Surface coating the at least one filler with at least one organic material may serve to improve dispersion of the filler particles throughout the fiber and facilitate the overall production of the fibers. For example, the addition of uncoated calcium carbonate to at least one polymeric resin (as shown in FIG. 4), as opposed to coated calcium carbonate (as shown in FIG. 7), results in fibers having uncoated calcium carbonate particles located on the outside of the fibers, which is problematic because uncoated particles located on the outside of the fibers may cause the fibers to attach to metal components of the spinneret die holes and clog the exit holes, thus preventing the fibers from extruding properly if at all.

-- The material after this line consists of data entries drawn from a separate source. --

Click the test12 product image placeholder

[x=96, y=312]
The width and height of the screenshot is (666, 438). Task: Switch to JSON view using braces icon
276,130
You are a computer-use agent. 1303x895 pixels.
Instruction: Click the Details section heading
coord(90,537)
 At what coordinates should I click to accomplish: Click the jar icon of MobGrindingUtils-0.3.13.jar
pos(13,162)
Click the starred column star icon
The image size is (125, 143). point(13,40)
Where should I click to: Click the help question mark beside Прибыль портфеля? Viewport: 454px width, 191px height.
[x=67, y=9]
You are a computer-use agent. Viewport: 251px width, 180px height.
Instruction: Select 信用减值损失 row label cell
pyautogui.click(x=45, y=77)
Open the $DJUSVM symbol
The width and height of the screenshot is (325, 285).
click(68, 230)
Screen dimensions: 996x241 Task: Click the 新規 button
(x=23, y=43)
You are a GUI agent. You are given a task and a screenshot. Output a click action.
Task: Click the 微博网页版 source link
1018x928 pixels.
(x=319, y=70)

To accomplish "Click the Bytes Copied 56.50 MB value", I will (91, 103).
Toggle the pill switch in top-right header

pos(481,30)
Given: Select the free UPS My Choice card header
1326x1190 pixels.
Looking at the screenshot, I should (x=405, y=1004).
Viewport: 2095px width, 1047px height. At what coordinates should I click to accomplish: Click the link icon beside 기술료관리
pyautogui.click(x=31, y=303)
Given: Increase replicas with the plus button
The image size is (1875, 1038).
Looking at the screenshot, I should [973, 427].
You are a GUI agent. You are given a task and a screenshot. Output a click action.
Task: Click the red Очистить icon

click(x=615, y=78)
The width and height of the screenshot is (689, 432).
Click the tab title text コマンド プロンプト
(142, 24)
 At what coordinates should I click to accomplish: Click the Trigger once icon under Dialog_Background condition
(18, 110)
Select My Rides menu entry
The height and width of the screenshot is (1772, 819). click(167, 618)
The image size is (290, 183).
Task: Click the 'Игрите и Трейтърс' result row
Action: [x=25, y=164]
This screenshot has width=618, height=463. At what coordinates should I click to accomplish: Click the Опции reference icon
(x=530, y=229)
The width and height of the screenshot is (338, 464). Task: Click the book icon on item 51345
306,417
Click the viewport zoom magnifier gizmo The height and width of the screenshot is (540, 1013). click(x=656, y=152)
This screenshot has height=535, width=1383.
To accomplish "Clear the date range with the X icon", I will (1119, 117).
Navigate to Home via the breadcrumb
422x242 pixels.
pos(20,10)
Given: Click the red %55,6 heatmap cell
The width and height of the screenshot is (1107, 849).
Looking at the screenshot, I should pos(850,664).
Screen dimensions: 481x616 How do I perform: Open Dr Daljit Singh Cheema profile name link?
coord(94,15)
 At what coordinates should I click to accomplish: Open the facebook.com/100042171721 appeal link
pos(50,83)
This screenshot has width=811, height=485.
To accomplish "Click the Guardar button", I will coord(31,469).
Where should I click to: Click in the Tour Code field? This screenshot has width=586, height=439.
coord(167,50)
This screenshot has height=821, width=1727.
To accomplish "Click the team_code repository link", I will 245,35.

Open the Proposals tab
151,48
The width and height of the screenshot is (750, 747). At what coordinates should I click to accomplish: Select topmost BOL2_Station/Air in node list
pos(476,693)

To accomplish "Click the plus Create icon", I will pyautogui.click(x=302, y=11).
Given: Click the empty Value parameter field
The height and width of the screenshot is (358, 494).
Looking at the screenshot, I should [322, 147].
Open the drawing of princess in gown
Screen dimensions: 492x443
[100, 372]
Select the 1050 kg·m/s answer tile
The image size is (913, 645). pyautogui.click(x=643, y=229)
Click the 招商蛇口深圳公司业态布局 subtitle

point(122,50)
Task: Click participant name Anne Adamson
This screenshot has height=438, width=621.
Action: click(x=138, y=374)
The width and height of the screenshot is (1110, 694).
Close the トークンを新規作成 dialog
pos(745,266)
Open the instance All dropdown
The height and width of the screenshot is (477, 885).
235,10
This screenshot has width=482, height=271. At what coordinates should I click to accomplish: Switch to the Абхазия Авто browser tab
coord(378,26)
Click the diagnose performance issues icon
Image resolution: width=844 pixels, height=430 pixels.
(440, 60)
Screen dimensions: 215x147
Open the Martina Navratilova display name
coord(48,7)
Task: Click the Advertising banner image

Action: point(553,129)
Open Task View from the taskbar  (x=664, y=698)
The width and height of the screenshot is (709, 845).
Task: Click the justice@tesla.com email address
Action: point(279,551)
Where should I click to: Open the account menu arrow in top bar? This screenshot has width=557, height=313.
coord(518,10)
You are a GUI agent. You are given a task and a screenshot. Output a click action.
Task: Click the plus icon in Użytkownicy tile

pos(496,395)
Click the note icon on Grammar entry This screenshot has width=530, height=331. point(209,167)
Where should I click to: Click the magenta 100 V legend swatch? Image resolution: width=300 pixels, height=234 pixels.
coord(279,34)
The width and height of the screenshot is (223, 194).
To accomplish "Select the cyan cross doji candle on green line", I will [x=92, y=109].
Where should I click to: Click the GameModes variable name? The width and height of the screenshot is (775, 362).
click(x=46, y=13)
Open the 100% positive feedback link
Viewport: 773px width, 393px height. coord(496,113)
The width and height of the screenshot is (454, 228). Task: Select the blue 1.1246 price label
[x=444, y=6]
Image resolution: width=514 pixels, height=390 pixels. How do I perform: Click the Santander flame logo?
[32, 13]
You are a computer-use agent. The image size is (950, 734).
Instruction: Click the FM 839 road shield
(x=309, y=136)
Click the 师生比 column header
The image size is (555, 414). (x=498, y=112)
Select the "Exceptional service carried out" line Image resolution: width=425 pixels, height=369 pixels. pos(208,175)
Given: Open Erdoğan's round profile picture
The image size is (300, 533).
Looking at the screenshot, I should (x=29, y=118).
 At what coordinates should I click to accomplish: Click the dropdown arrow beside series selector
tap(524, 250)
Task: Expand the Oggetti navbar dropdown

The amount of the at least one filler may negatively impact the strength and/or surface texture of the fibers once it exceeds a certain value. Thus, excessive amounts of the at least one filler should generally not be incorporated in the fibers. In one embodiment, the at least one filler is present in an amount less than about 40 wt % relative to the total weight of the fibers. In another embodiment, the at least one filler is present in an amount less than about 25 wt %. In a further embodiment, the at least one filler is present in an amount less than about 15 wt %. In yet another embodiment, the at least one filler is present in an amount less than about 10 wt %. In yet a further embodiment, the at least one filler is present in an amount ranging from about 5 wt % to about 40 wt %. In still another embodiment, the at least one filler is present in an amount ranging from about 10 wt % to about 25 wt %. In still another embodiment, the at least one filler is present in an amount ranging from about 10 wt % to about 15 wt %. In yet another embodiment, the at least one filler is present in an amount from about 5 wt % to about 40 wt % when the at least one filler has an average particle size of less than about 3 microns and/or a top cut of about 8 microns or less. In yet a further embodiment, the at least one filler is present in an amount from about 5 wt % to about 40 wt % when the at least one filler is coated and has an average particle size of less than about 100% of the average diameter of the spunlaid fibers. In another embodiment, the at least one filler is present in an amount less than about 35 wt %.


Optional Additives


In addition to the at least one polymeric resin and the at least one filler, the spunlaid fibers may further comprise at least one additive. The at least one additive may be chosen from those now known in the art or those hereafter discovered. In one embodiment, the at least one additive is chosen from additional mineral fillers, including but not limited to talc, gypsum, diatomaceous earth, kaolin, attapulgite, bentonite, montmorillonite, and other natural or synthetic clays. In another embodiment, the at least one additive is chosen from inorganic compounds, including but not limited to silica, alumina, magnesium oxide, zinc oxide, calcium oxide, and barium sulfate. In a further embodiment, the at least one additive is chosen from one of the group consisting of: optical brighteners; heat stabilizers; antioxidants; antistatic agents; anti-blocking agents; dyestuffs; pigments, including but not limited to titanium dioxide; luster improving agents; surfactants; natural oils; and synthetic oils.


Fiber Properties


The exemplary fibers disclosed in Examples 1-12 herein were produced with the same process parameters and, therefore, have similar fiber diameters as shown in FIG. 5. The results shown in FIG. 5 illustrate those fibers are a typical size for commercial spunbond operations and the sizes do not vary significantly as a function of coated calcium carbonate content. FIGS. 6 and 7 are SEM photographs showing the fibers without coated calcium carbonate and after coated calcium carbonate has been added. It may be difficult to measure individual fiber properties in a spunlaid web, as the fibers are entangled during normal production. The process of separating an individual fiber for testing may damage the fiber so that the physical properties may be radically changed.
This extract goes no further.